El comentario apareció después de que Morales fuera liberado el sábado 12 de septiembre, tras permanecer varias horas detenido luego de participar en una movilización de familiares de presos políticos hacia Miraflores. Su detención generó alarma porque durante varias horas su familia y organizaciones que acompañan a los presos políticos desconocieron su paradero.
Pero el asunto que Arreaza despacha como una supuesta “fiesta de manipulación” dejó, según el propio Morales, una cadena de episodios bastante más incómodos: el activista afirmó que fue trasladado por distintas sedes policiales, esposado y encapuchado, y que los funcionarios le dijeron que actuaban por una “orden superior”.
Morales también relató que le abrieron un expediente por supuesto “porte ilícito de arma”, pese a que aseguró que durante la movilización había elaborado y repartido mensajes artesanales en favor de los presos políticos. “Yo no sabía que marchar era un delito. Y que era un arma. Y que un panfleto era un arma”, contó después de recuperar la libertad.

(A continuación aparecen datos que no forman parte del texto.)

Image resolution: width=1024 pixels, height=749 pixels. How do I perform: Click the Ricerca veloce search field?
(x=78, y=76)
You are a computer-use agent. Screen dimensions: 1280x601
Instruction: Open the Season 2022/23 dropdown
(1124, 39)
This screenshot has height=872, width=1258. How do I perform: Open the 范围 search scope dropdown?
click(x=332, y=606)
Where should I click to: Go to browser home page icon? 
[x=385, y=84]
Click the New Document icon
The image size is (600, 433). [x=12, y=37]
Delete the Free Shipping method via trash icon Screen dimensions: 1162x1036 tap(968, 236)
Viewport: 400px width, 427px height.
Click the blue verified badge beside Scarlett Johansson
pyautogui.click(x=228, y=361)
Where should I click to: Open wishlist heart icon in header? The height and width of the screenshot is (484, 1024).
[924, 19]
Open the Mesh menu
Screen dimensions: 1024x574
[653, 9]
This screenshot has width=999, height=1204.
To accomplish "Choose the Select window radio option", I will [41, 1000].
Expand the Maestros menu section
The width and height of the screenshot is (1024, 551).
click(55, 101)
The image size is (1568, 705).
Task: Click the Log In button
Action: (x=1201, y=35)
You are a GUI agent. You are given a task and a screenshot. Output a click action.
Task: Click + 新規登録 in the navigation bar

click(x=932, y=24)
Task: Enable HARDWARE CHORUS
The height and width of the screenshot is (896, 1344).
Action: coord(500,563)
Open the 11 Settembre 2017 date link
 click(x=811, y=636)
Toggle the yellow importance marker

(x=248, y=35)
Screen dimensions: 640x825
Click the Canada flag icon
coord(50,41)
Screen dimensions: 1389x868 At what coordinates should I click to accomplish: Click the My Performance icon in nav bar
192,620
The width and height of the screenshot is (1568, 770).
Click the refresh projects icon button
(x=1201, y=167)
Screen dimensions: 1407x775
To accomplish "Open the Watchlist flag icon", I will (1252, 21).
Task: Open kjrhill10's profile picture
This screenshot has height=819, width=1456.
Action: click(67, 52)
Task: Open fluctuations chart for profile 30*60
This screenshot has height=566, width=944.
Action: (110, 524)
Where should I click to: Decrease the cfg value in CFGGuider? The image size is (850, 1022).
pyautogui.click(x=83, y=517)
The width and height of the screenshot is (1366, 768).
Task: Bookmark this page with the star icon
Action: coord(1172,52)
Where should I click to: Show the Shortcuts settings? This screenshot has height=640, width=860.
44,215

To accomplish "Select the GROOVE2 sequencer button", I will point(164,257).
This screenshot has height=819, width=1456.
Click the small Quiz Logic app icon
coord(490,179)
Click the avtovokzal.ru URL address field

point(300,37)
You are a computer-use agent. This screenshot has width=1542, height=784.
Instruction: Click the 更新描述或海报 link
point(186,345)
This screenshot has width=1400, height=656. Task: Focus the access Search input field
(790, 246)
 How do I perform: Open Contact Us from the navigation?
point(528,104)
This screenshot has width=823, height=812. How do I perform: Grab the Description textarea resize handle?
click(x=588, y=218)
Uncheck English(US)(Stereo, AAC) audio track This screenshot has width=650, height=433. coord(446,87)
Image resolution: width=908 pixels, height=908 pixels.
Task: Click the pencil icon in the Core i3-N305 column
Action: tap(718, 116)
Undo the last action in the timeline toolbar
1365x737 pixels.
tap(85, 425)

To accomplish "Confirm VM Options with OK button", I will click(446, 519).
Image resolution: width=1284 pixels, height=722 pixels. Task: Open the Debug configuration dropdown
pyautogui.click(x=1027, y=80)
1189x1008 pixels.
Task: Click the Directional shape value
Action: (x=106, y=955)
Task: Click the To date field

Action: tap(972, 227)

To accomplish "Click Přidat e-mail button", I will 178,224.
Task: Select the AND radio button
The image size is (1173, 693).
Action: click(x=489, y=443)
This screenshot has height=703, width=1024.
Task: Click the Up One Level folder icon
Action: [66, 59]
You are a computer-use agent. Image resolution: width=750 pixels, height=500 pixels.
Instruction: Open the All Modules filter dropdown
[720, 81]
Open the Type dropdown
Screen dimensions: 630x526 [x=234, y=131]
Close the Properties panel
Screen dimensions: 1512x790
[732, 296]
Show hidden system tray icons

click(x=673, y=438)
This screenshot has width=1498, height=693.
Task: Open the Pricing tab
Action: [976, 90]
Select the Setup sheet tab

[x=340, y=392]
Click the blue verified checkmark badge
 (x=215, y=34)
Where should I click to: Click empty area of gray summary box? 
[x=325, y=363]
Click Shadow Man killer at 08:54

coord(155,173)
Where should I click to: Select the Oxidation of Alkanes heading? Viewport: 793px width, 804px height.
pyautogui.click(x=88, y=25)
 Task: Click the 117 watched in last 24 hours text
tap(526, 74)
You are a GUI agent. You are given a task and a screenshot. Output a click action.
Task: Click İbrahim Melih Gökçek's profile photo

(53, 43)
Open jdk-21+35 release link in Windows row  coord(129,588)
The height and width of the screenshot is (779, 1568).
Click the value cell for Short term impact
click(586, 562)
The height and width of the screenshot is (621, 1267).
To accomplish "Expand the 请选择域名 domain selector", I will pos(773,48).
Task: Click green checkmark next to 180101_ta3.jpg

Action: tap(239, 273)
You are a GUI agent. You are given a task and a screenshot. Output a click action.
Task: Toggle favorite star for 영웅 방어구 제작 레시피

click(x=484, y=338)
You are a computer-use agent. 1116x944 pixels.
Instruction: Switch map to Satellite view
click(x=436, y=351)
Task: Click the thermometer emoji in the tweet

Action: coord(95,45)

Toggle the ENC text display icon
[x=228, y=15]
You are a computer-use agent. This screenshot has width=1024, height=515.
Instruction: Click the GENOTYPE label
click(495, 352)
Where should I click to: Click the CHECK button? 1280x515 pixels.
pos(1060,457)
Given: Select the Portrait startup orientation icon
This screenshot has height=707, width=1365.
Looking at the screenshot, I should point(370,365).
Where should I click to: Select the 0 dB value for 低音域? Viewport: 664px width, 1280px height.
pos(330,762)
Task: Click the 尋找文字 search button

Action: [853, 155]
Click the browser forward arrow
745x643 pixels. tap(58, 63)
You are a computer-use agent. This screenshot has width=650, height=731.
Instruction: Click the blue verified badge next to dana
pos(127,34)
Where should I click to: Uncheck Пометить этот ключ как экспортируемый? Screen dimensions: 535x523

El activista aseguró además que un funcionario terminó reconociendo que el procedimiento era una injusticia y le comunicó que sería liberado. Según su testimonio, el expediente quedó sin efecto y le devolvieron sus pertenencias antes de dejarlo en libertad.
Arreaza, presidente de la comisión parlamentaria encargada del seguimiento de la Ley de Amnistía, no explicó por qué una detención que, según Morales, incluyó encapuchamiento, traslados y un expediente que posteriormente habría quedado sin efecto debería considerarse simplemente una detención más ocurrida durante una protesta.